To find $$\sin (\alpha+\beta)$$, we use the sum formula for sine, which is $$\sin (\alpha+\beta) = \sin \alpha \cos \beta + \cos \alpha \sin \beta$$. We have all the necessary values from the problem statement and the previous step.

$$\sin (\alpha+\beta) = \sin \alpha \cos \beta + \cos \alpha \sin \beta$$

Substitute the values $$\sin \alpha = \frac{2}{3}$$, $$\cos \beta = -\frac{1}{3}$$, $$\cos \alpha = -\frac{\sqrt{5}}{3}$$, and $$\sin \beta = \frac{2\sqrt{2}}{3}$$ into the formula:

$$\sin (\alpha+\beta) = \left(\frac{2}{3}\right)\left(-\frac{1}{3}\right) + \left(-\frac{\sqrt{5}}{3}\right)\left(\frac{2\sqrt{2}}{3}\right)$$

$$\sin (\alpha+\beta) = -\frac{2}{9} - \frac{2\sqrt{10}}{9}$$

$$\sin (\alpha+\beta) = \frac{-2 - 2\sqrt{10}}{9}$$

## Question1.b:

**step1 Calculate $$\cos (\alpha+\beta)$$**

To find $$\tan (\alpha+\beta)$$, we first calculate $$\cos (\alpha+\beta)$$ using the sum formula for cosine, which is $$\cos (\alpha+\beta) = \cos \alpha \cos \beta - \sin \alpha \sin \beta$$.
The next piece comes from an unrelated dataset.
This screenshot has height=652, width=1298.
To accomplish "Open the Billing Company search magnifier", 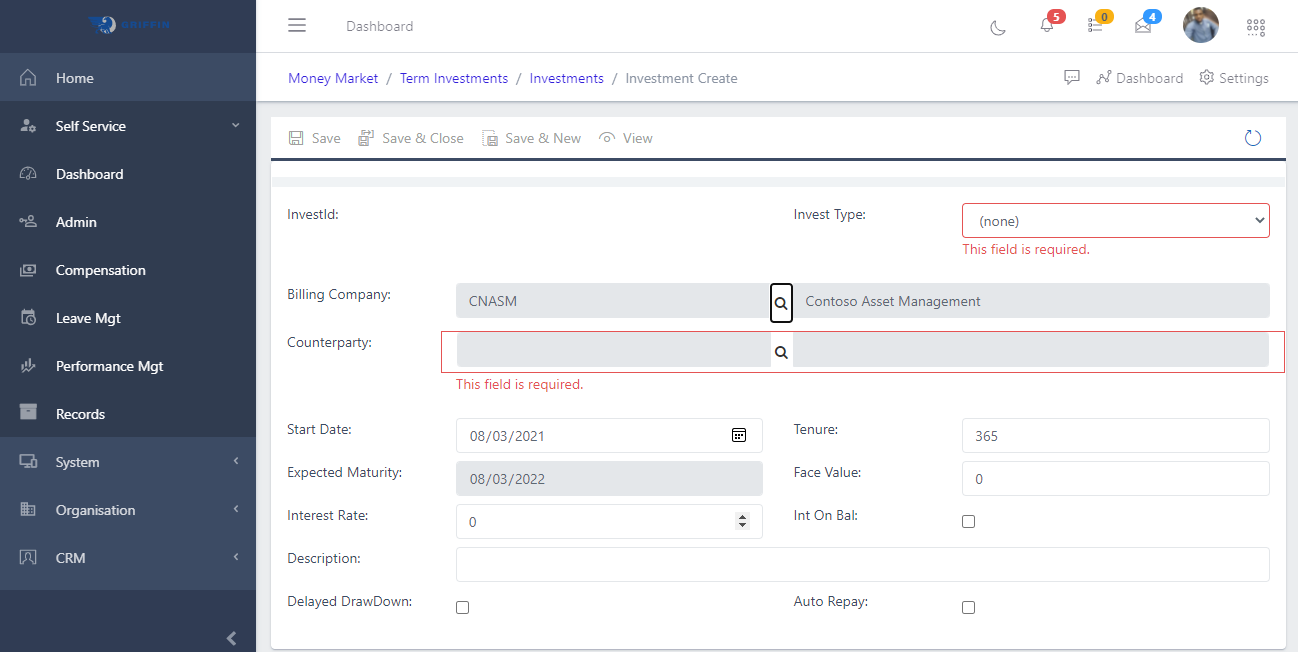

$$\cos (\alpha+\beta) = \cos \alpha \cos \beta - \sin \alpha \sin \beta$$

Substitute the values $$\cos \alpha = -\frac{\sqrt{5}}{3}$$, $$\cos \beta = -\frac{1}{3}$$, $$\sin \alpha = \frac{2}{3}$$, and $$\sin \beta = \frac{2\sqrt{2}}{3}$$ into the formula:

$$\cos (\alpha+\beta) = \left(-\frac{\sqrt{5}}{3}\right)\left(-\frac{1}{3}\right) - \left(\frac{2}{3}\right)\left(\frac{2\sqrt{2}}{3}\right)$$

$$\cos (\alpha+\beta) = \frac{\sqrt{5}}{9} - \frac{4\sqrt{2}}{9}$$

$$\cos (\alpha+\beta) = \frac{\sqrt{5} - 4\sqrt{2}}{9}$$

**step2 Calculate $$\tan (\alpha+\beta)$$**

Now that we have both $$\sin (\alpha+\beta)$$ and $$\cos (\alpha+\beta)$$, we can find $$\tan (\alpha+\beta)$$ using the identity $$\tan \theta = \frac{\sin \theta}{\cos \theta}$$.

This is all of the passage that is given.